Désormais, la Colombie est la principale candidate pour devenir le premier producteur et exportateur mondial de cannabis. Ce pays d’Amérique latine bénéficie d’un climat idéal pour la culture de la plante, ce qui lui permet de produire du cannabis à une fraction des coûts rencontrés dans d’autres régions du monde. Le seul élément manquant jusqu’à présent était une réglementation favorable. Avec ce dernier obstacle levé, l'industrie du cannabis colombienne attire des investissements records et se profile un avenir prometteur.
Près de 2 000 licences de cannabis délivrées
Le pays affiche des coûts de démarrage assez bas pour quiconque souhaite développer un business florissant dans le secteur du cannabis. 100 000 dollars américains peuvent paraître beaucoup pour les entrepreneurs locaux, mais les entreprises internationales ont beaucoup de mal à trouver de meilleures conditions ailleurs.
Par ailleurs, les frais de licence varient entre 15 000 et 20 000 dollars américains. Depuis 2017, près de 2 000 entreprises ont reçu des licences pour la culture, la fabrication et la commercialisation.
Un paradis tropical
Clever Leaves fait partie de ces entreprises qui exploitent une ferme de cannabis sur un ranch bovin près de Bogota. La ferme profite pleinement des avantages du climat tropical. Les jours et les nuits y durent presque 12 heures, ce qui permet de cultiver des plants de cannabis toute l'année. Les températures sont idéales et, à 2 700 mètres d’altitude, les problèmes de pourriture des têtes ou de maladies fongiques et bactériennes qui touchent les cultures à plus basse altitude sont inexistants.
Les experts affirment que, quand les serres dans d'autres régions du monde essaient de créer un environnement artificiel pour les plants de cannabis, elles tentent d’émuler — plus ou moins bien — les conditions naturelles de la Colombie.

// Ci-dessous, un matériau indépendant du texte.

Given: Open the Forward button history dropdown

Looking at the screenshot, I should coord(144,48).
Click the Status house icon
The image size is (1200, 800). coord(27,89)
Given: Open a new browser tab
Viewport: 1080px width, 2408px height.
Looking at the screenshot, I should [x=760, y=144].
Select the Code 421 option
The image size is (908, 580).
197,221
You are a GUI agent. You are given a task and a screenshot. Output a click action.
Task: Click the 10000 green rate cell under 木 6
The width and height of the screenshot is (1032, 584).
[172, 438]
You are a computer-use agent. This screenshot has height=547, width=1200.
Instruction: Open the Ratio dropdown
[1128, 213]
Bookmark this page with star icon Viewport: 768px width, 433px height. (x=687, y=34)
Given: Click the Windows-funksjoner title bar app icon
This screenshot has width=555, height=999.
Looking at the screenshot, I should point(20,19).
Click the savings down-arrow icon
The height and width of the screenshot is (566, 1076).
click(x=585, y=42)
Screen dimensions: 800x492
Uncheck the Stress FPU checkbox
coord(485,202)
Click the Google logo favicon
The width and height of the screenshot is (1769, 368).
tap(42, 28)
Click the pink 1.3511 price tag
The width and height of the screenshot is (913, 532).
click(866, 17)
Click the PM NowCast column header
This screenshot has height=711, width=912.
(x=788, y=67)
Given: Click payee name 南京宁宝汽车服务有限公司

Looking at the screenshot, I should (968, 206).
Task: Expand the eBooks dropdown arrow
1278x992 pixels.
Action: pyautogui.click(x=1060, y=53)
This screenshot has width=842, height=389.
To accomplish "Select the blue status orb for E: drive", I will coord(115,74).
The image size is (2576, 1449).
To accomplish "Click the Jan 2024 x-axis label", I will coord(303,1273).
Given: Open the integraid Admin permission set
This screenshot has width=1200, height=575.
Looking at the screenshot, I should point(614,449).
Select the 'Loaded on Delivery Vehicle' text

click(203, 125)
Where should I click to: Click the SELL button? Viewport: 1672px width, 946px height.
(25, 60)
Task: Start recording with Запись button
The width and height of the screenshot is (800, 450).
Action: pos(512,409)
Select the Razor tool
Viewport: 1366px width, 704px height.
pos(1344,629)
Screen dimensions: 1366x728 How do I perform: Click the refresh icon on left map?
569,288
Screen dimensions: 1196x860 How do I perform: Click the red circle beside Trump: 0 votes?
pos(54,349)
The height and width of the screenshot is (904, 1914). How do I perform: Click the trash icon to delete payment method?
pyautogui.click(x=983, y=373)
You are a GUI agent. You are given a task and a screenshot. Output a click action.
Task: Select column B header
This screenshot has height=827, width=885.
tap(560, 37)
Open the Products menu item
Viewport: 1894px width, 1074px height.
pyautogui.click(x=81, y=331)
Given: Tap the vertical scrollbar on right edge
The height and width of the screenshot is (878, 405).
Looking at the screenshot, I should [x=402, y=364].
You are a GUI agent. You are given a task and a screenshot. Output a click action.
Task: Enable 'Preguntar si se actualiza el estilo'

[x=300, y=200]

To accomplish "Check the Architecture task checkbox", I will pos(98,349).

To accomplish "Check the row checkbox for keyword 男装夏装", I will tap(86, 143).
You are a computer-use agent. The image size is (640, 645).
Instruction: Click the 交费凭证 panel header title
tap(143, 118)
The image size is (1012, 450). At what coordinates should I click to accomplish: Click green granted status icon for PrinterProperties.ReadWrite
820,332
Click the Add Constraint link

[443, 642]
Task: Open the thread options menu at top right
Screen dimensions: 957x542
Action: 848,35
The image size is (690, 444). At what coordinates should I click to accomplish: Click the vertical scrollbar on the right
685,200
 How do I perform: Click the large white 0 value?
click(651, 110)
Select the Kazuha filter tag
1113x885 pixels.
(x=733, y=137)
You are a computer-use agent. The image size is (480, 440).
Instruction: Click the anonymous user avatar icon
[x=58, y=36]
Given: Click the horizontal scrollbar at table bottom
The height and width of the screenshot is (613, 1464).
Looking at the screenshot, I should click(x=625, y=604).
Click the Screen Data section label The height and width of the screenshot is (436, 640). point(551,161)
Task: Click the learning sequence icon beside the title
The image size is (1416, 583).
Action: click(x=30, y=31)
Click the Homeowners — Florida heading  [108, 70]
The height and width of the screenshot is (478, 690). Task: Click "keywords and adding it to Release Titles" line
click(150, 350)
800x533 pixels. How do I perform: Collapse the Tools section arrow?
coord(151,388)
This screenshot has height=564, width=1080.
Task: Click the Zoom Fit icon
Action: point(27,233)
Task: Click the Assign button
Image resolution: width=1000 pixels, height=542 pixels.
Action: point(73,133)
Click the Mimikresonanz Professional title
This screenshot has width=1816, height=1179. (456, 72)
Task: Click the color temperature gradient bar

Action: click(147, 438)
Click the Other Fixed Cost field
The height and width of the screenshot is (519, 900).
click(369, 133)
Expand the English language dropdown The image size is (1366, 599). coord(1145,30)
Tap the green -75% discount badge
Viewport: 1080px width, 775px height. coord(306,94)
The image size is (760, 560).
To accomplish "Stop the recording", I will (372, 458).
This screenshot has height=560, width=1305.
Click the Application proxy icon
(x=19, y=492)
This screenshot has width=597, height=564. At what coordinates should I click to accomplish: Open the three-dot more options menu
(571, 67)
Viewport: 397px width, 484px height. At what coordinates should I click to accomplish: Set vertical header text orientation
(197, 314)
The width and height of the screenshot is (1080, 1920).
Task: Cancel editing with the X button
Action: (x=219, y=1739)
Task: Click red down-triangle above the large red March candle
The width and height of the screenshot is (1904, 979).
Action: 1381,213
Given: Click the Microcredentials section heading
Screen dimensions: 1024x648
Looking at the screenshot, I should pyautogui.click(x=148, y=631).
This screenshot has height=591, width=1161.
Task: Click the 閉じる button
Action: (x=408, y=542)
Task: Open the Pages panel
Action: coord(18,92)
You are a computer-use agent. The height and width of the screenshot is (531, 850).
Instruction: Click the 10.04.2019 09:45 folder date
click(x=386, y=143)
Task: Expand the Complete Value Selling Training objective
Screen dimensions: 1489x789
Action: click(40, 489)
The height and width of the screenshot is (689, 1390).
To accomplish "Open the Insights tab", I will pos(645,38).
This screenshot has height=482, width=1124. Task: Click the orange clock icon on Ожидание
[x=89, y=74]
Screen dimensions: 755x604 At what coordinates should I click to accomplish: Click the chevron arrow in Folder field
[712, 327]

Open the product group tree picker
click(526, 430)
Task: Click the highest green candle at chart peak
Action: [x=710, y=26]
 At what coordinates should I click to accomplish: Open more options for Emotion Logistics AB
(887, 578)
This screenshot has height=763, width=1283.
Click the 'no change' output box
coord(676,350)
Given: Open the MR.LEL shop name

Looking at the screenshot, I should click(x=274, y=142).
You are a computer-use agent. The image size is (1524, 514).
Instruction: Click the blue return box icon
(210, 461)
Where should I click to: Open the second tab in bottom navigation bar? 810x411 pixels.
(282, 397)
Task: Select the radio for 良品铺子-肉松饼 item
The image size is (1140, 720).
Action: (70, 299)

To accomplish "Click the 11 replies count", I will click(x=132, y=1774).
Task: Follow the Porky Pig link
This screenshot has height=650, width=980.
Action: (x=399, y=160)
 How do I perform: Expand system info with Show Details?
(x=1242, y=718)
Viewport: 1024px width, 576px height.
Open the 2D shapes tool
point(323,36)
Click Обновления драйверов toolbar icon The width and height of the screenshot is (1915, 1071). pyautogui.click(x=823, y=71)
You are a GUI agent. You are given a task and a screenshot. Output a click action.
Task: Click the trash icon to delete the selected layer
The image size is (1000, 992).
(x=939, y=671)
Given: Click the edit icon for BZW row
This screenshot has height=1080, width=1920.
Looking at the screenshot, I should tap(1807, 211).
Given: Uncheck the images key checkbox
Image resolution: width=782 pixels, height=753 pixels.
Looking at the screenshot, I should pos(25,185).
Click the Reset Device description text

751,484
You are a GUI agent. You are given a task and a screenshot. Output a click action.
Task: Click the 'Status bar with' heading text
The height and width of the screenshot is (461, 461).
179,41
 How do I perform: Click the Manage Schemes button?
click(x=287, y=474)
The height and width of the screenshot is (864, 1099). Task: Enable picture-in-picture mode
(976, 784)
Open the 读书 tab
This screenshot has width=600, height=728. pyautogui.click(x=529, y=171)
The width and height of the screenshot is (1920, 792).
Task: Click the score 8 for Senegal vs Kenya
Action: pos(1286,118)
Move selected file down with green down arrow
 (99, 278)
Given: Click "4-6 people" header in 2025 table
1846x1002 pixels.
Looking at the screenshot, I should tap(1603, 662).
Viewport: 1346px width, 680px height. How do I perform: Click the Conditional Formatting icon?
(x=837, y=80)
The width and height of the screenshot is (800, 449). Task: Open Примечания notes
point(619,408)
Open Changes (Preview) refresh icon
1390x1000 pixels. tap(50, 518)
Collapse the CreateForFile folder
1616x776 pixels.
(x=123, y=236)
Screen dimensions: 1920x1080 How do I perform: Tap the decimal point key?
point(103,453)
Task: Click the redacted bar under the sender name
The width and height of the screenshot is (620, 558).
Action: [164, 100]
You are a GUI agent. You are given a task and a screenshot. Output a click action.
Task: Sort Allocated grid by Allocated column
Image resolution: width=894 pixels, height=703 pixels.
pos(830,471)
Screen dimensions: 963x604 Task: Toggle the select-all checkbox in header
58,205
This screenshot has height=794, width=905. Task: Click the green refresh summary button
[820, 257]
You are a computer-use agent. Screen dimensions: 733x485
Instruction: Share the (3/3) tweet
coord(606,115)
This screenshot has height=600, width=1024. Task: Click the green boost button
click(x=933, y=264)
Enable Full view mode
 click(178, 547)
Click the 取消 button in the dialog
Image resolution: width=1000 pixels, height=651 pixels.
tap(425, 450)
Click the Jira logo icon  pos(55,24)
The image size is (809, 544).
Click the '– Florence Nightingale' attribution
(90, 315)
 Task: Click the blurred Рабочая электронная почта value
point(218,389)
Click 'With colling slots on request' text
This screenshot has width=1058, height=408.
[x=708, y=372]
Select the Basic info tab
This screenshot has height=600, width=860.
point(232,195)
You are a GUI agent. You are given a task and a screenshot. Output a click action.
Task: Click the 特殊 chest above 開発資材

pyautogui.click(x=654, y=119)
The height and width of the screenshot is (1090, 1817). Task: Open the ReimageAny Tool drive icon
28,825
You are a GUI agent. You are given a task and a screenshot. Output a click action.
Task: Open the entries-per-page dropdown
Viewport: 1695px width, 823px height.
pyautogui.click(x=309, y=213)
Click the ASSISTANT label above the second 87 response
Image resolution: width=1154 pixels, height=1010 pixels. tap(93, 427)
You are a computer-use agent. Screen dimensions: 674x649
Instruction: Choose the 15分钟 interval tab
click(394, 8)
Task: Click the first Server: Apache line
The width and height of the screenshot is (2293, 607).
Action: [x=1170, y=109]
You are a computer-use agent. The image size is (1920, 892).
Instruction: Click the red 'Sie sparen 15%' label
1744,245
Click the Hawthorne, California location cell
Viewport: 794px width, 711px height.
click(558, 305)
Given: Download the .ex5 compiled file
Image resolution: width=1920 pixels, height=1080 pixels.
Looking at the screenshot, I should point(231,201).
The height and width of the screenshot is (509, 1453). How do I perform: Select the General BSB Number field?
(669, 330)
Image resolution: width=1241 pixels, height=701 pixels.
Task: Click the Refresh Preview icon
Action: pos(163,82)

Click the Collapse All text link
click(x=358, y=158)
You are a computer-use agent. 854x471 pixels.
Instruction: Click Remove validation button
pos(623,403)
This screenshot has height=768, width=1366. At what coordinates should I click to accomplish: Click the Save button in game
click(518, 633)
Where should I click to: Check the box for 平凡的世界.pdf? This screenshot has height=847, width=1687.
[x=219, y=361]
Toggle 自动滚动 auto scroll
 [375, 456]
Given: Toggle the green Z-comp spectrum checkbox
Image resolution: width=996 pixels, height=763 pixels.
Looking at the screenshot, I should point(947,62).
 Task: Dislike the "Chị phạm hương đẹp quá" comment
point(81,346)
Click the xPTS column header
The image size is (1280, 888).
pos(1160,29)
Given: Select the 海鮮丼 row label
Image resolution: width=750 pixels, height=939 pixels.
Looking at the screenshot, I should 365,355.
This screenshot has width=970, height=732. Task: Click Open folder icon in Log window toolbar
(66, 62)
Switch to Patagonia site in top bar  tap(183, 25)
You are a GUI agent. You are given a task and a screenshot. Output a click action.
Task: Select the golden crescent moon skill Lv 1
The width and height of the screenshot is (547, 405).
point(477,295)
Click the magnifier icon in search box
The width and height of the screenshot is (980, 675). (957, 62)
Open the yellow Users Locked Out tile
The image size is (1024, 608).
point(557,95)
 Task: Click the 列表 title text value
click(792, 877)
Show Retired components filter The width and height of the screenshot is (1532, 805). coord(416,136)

Tout cela fait du pays un endroit attractif pour investir, et les investissements ont atteint un pic cette année avec 250 millions de dollars. La majeure partie de ces fonds provient du Canada, le seul pays occidental à avoir légalisé à la fois l'utilisation médicale et récréative du cannabis, sans bénéficier du climat tropical.
La cocaïne, une autre histoire
En évoquant les perspectives de l’industrie du cannabis dans le pays lors de sa récente visite en Israël, le président Duque a souligné que la Colombie n’avait légalisé que l’usage thérapeutique de la plante et n’approuvait pas sa consommation à des fins récréatives.
Concernant la cocaïne, le président Duque estime qu’elle mérite un traitement encore plus sévère. La Colombie reste un point central du trafic illégal de cocaïne, et le problème s’est encore aggravé ces dernières années.
La production de cocaïne alimente non seulement le crime organisé mais contribue aussi à la déforestation. Chaque hectare de culture de coca exige la destruction de deux hectares de forêt tropicale. En outre, sa production implique la combustion de grandes quantités d’essence et l’utilisation de beaucoup de ciment, tandis que les déchets toxiques sont rejetés directement dans la jungle.
La Colombie s’étant engagée à atteindre la neutralité carbone d’ici 2050, le président a également assuré de la volonté du pays de continuer à appliquer les lois sur les stupéfiants et à lutter contre les cartels.